* [PROVIDED MATERIAL]
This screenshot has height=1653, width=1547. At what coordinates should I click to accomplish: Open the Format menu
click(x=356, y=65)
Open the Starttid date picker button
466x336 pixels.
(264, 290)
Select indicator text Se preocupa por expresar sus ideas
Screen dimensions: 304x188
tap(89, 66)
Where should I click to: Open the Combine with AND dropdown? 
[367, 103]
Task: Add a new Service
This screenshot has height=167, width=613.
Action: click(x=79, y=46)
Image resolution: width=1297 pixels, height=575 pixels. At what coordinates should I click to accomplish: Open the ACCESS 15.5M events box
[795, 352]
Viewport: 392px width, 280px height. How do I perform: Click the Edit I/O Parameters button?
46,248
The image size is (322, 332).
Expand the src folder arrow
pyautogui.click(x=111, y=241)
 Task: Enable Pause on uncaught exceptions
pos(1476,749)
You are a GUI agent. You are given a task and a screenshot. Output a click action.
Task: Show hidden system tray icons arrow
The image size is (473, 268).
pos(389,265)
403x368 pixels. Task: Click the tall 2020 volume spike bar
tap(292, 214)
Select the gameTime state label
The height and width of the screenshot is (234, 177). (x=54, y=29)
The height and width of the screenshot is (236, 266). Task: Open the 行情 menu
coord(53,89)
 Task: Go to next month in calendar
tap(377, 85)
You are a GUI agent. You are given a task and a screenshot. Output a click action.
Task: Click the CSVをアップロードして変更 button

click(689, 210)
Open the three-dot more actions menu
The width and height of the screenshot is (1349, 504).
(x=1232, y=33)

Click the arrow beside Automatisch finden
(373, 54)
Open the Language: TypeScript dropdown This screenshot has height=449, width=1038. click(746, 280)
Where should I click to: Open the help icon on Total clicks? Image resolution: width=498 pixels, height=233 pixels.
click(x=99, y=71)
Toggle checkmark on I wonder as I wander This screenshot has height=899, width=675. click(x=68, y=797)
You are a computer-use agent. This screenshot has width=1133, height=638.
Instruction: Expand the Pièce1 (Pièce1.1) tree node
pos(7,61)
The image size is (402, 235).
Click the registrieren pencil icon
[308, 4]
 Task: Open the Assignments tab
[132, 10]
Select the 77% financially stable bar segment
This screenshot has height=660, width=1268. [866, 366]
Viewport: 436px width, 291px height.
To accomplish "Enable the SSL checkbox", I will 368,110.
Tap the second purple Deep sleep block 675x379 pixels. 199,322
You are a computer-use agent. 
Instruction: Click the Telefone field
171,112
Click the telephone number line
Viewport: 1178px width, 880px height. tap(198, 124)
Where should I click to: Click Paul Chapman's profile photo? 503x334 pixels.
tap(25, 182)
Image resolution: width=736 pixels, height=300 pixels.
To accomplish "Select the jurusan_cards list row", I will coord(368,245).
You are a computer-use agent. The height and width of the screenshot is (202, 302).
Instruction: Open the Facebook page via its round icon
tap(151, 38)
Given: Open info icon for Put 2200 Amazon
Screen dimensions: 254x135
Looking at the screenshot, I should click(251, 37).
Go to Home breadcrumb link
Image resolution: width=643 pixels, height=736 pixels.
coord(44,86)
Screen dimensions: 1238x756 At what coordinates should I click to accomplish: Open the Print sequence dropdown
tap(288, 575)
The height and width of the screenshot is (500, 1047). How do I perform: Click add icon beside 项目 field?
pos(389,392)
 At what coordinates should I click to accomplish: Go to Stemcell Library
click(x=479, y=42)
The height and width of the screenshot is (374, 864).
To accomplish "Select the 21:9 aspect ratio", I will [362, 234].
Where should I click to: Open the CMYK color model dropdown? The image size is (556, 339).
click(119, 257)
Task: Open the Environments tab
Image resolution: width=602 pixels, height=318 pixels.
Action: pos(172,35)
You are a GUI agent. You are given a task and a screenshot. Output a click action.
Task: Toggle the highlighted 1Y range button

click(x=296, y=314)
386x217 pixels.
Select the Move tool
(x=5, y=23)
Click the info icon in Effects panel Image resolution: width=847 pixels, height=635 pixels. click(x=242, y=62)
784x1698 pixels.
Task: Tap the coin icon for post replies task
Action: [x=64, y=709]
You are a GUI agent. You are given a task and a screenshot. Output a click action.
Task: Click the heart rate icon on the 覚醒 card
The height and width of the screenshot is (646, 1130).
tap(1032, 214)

* [GOAL OF THE EXERCISE] Copy the lines above word for word.

* [TASK SOLUTION]
This screenshot has height=1653, width=1547. At what coordinates should I click to accomplish: Open the Format menu
click(x=356, y=65)
Open the Starttid date picker button
466x336 pixels.
(264, 290)
Select indicator text Se preocupa por expresar sus ideas
Screen dimensions: 304x188
tap(89, 66)
Where should I click to: Open the Combine with AND dropdown? 
[367, 103]
Task: Add a new Service
This screenshot has height=167, width=613.
Action: click(x=79, y=46)
Image resolution: width=1297 pixels, height=575 pixels. At what coordinates should I click to accomplish: Open the ACCESS 15.5M events box
[795, 352]
Viewport: 392px width, 280px height. How do I perform: Click the Edit I/O Parameters button?
46,248
The image size is (322, 332).
Expand the src folder arrow
pyautogui.click(x=111, y=241)
 Task: Enable Pause on uncaught exceptions
pos(1476,749)
You are a GUI agent. You are given a task and a screenshot. Output a click action.
Task: Show hidden system tray icons arrow
The image size is (473, 268).
pos(389,265)
403x368 pixels. Task: Click the tall 2020 volume spike bar
tap(292, 214)
Select the gameTime state label
The height and width of the screenshot is (234, 177). (x=54, y=29)
The height and width of the screenshot is (236, 266). Task: Open the 行情 menu
coord(53,89)
 Task: Go to next month in calendar
tap(377, 85)
You are a GUI agent. You are given a task and a screenshot. Output a click action.
Task: Click the CSVをアップロードして変更 button

click(689, 210)
Open the three-dot more actions menu
The width and height of the screenshot is (1349, 504).
(x=1232, y=33)

Click the arrow beside Automatisch finden
(373, 54)
Open the Language: TypeScript dropdown This screenshot has height=449, width=1038. click(746, 280)
Where should I click to: Open the help icon on Total clicks? Image resolution: width=498 pixels, height=233 pixels.
click(x=99, y=71)
Toggle checkmark on I wonder as I wander This screenshot has height=899, width=675. click(x=68, y=797)
You are a computer-use agent. This screenshot has width=1133, height=638.
Instruction: Expand the Pièce1 (Pièce1.1) tree node
pos(7,61)
The image size is (402, 235).
Click the registrieren pencil icon
[308, 4]
 Task: Open the Assignments tab
[132, 10]
Select the 77% financially stable bar segment
This screenshot has height=660, width=1268. [866, 366]
Viewport: 436px width, 291px height.
To accomplish "Enable the SSL checkbox", I will 368,110.
Tap the second purple Deep sleep block 675x379 pixels. 199,322
You are a computer-use agent. 
Instruction: Click the Telefone field
171,112
Click the telephone number line
Viewport: 1178px width, 880px height. tap(198, 124)
Where should I click to: Click Paul Chapman's profile photo? 503x334 pixels.
tap(25, 182)
Image resolution: width=736 pixels, height=300 pixels.
To accomplish "Select the jurusan_cards list row", I will coord(368,245).
You are a computer-use agent. The height and width of the screenshot is (202, 302).
Instruction: Open the Facebook page via its round icon
tap(151, 38)
Given: Open info icon for Put 2200 Amazon
Screen dimensions: 254x135
Looking at the screenshot, I should click(251, 37).
Go to Home breadcrumb link
Image resolution: width=643 pixels, height=736 pixels.
coord(44,86)
Screen dimensions: 1238x756 At what coordinates should I click to accomplish: Open the Print sequence dropdown
tap(288, 575)
The height and width of the screenshot is (500, 1047). How do I perform: Click add icon beside 项目 field?
pos(389,392)
 At what coordinates should I click to accomplish: Go to Stemcell Library
click(x=479, y=42)
The height and width of the screenshot is (374, 864).
To accomplish "Select the 21:9 aspect ratio", I will [362, 234].
Where should I click to: Open the CMYK color model dropdown? The image size is (556, 339).
click(119, 257)
Task: Open the Environments tab
Image resolution: width=602 pixels, height=318 pixels.
Action: pos(172,35)
You are a GUI agent. You are given a task and a screenshot. Output a click action.
Task: Toggle the highlighted 1Y range button

click(x=296, y=314)
386x217 pixels.
Select the Move tool
(x=5, y=23)
Click the info icon in Effects panel Image resolution: width=847 pixels, height=635 pixels. click(x=242, y=62)
784x1698 pixels.
Task: Tap the coin icon for post replies task
Action: [x=64, y=709]
You are a GUI agent. You are given a task and a screenshot. Output a click action.
Task: Click the heart rate icon on the 覚醒 card
The height and width of the screenshot is (646, 1130).
tap(1032, 214)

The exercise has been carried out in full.